Um texto meu na Folha de São Paulo, sobre as opiniões que se formaram sobre Soares pela minha geração e querubins ainda mais novos. Um amuse-bouche:
‘Algumas pessoas em Portugal estão por estes dias espantadas pela ausência – gritante e ostensiva – do povo comum português nas cerimónias fúnebres de Mário Soares. Houve funeral de estado cuidadosamente preparado e executado – e bonito. Os políticos louvaram em abundância Soares. Os jornalistas lamentaram-se como se tivesse morrido o gatinho preferido. As televisões e jornais esqueceram que existia resto do mundo. A população? Não quis saber.’-
Folha de São Paulo?! Ena que cosmopolita, parabéns.
Infelizmente não vou poder ler o resto já que a Folha insiste em perguntar se já sou cadastrado.
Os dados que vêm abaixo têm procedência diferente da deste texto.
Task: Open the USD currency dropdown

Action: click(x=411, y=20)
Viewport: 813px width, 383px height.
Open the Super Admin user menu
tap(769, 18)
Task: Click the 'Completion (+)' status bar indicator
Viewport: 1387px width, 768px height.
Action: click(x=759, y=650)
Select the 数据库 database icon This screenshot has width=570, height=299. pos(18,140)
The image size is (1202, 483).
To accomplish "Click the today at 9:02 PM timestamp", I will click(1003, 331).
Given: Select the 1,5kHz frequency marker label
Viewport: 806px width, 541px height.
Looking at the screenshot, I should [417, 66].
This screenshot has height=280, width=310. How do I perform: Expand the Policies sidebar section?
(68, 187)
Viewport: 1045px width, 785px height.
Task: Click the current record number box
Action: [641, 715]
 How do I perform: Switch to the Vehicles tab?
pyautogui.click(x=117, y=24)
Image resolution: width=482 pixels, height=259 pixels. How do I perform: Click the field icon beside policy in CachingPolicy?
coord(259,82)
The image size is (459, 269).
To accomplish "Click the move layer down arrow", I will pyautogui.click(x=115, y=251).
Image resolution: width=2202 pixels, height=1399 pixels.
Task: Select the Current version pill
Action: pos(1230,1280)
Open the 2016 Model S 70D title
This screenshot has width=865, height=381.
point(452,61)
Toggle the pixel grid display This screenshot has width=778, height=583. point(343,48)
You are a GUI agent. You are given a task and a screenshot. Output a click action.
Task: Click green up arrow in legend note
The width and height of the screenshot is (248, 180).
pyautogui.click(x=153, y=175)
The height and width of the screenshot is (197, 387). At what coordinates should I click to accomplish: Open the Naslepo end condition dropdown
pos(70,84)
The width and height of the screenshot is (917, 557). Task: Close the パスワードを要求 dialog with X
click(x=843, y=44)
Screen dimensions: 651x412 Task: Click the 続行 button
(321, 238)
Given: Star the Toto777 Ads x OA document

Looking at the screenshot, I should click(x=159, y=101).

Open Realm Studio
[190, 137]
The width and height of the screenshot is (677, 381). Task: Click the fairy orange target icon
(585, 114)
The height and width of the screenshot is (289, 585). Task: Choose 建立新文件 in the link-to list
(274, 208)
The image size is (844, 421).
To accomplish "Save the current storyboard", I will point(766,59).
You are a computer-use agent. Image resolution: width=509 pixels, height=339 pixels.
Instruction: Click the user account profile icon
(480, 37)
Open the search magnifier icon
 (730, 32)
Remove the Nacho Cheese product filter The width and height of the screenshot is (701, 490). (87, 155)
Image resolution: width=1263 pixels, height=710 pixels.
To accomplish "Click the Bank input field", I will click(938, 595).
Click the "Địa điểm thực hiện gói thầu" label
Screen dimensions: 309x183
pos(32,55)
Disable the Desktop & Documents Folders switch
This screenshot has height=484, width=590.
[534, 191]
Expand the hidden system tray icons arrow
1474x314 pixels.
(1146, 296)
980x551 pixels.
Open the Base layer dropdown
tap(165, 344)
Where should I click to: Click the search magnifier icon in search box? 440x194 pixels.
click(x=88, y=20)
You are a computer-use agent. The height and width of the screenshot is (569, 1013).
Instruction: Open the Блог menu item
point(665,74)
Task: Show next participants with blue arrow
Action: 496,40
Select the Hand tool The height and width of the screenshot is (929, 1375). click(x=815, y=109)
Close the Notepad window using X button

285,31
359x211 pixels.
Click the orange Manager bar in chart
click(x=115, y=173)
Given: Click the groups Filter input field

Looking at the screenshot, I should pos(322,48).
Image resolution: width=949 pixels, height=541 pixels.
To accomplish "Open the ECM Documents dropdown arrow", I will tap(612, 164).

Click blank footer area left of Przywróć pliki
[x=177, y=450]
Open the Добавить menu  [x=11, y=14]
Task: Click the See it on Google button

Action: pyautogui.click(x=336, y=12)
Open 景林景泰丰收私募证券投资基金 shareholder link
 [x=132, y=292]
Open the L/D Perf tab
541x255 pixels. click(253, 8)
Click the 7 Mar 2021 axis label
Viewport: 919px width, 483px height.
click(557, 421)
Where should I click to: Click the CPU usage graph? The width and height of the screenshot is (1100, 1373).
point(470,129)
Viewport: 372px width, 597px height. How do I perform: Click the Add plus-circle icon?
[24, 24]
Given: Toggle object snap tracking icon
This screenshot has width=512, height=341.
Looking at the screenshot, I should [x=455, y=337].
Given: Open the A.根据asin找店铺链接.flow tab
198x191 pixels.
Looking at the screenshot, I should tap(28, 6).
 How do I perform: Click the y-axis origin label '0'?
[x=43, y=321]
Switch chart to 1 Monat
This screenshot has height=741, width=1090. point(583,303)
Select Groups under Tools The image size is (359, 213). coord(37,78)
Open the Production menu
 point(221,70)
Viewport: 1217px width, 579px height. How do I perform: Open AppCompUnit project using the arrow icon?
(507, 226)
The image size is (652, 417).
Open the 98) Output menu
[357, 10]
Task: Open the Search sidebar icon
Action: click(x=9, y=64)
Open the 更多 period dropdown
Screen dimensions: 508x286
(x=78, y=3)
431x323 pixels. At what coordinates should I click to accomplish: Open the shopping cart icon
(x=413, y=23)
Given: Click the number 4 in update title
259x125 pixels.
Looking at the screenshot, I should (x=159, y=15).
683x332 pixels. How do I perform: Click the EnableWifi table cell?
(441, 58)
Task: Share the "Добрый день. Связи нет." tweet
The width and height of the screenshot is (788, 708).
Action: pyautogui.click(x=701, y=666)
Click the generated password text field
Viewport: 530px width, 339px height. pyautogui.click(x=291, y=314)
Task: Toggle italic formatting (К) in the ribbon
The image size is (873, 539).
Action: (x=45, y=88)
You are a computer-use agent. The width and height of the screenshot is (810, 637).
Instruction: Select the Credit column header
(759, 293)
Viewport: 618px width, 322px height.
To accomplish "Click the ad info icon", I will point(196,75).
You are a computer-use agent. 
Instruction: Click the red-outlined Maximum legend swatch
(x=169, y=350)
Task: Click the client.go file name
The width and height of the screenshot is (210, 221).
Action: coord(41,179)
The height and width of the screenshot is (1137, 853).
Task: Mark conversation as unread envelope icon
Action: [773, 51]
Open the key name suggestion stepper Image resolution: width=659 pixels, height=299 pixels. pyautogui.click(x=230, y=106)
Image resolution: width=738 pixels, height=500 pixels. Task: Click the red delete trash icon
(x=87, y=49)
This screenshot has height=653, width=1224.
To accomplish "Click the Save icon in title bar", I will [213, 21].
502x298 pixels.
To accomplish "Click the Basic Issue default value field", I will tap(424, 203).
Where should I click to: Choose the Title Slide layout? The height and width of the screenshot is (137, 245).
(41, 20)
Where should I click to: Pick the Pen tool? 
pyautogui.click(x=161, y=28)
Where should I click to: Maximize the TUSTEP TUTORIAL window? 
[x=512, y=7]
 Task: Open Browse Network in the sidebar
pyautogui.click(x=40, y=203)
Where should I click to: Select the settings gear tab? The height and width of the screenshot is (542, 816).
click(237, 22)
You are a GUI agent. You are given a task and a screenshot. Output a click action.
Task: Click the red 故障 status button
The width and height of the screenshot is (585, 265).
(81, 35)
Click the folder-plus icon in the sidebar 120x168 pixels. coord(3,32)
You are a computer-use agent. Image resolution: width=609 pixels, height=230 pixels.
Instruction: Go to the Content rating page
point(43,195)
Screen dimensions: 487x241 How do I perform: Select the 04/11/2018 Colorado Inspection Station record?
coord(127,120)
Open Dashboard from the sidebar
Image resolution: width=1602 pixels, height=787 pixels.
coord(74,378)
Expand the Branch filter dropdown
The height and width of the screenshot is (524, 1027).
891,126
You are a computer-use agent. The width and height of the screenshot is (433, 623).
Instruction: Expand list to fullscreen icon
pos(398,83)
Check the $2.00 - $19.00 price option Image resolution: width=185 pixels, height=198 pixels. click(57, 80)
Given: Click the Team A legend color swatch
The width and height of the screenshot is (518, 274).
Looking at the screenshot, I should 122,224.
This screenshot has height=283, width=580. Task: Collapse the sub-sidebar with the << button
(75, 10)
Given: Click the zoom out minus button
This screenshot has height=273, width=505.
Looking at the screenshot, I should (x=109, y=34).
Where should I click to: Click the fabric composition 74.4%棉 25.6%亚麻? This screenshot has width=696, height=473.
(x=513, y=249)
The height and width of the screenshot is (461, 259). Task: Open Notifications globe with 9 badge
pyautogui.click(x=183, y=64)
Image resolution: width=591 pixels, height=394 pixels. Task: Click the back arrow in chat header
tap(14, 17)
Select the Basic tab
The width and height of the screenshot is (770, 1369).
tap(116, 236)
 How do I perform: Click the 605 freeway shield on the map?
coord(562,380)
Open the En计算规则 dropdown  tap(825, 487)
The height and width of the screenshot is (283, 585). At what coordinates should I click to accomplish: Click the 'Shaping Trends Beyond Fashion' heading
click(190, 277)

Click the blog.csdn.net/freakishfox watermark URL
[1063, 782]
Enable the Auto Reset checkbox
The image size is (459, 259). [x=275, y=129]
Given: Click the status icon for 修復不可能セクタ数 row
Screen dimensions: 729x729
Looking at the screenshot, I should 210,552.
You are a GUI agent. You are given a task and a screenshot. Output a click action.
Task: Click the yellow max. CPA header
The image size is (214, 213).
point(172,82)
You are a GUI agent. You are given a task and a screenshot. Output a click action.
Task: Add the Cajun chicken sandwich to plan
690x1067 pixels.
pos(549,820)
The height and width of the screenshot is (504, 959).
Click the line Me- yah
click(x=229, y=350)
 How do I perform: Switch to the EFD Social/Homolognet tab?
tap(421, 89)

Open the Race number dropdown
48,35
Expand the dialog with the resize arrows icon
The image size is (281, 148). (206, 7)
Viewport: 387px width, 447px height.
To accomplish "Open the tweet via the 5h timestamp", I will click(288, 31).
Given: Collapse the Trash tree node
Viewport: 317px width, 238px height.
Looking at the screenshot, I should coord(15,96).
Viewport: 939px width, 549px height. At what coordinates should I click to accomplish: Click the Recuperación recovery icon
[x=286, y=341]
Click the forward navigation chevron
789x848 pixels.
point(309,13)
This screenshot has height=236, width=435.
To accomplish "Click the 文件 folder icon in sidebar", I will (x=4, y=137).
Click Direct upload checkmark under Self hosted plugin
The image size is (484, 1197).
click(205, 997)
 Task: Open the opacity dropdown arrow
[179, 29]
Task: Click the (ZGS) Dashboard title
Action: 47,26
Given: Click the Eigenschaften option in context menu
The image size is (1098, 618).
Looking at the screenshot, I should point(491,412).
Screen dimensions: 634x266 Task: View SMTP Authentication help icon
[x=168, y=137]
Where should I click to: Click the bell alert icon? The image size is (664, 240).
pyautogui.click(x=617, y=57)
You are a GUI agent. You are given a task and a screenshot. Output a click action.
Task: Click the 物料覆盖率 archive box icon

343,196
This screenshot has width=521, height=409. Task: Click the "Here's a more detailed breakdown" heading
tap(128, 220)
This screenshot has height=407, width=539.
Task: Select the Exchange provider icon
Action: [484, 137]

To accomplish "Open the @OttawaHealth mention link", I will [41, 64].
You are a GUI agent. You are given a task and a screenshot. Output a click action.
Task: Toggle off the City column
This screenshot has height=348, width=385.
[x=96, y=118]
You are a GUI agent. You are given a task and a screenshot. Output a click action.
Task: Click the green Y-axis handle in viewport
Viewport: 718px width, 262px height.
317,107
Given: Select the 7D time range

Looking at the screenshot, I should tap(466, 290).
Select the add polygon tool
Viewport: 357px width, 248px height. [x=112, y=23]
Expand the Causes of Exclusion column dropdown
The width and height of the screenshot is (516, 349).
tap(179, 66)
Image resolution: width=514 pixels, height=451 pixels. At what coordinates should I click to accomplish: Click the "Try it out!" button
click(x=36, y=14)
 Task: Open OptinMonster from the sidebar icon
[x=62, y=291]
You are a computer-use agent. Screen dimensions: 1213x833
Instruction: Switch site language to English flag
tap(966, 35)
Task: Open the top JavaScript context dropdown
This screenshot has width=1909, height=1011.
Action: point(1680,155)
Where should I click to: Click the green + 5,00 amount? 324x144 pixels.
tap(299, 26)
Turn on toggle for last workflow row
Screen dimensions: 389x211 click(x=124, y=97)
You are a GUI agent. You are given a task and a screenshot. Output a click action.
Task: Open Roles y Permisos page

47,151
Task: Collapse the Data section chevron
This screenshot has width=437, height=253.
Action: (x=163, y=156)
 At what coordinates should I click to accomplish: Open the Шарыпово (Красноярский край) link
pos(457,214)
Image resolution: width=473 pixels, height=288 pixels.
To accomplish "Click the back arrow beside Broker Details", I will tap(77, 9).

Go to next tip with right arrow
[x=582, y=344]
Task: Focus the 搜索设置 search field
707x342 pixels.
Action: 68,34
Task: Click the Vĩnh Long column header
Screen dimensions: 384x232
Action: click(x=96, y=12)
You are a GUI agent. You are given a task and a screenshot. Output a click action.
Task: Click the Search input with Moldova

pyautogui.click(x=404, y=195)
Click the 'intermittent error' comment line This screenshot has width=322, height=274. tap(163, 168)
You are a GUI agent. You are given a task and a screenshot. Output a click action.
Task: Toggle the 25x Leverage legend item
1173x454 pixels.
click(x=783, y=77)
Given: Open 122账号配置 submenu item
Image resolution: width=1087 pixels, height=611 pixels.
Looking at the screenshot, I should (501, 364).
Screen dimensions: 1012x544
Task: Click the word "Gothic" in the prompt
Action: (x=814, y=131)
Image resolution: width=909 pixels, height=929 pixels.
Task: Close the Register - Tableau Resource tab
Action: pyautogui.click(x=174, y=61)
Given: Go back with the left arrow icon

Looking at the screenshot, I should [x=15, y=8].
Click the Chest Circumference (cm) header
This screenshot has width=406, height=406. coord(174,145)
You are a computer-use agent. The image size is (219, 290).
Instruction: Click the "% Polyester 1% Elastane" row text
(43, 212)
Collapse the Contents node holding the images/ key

Tento assegurar que sou uma pessoa de bem mas nem assim me deixam ler o artigo completo.
“do político que em 1975 fez parar a intentona comunista de instaurar em Portugal uma ditadura pró-soviética, salvando a incipiente democracia mesmo à beira do precipício.”
Que grande aldrabice , inventada pelos ignorantes jornalistas portugueses e politicos narcisistas necessitados de reconhecimento e propaganda . È por isso que ficam a falar sózinhos , numa masturbação sem fim!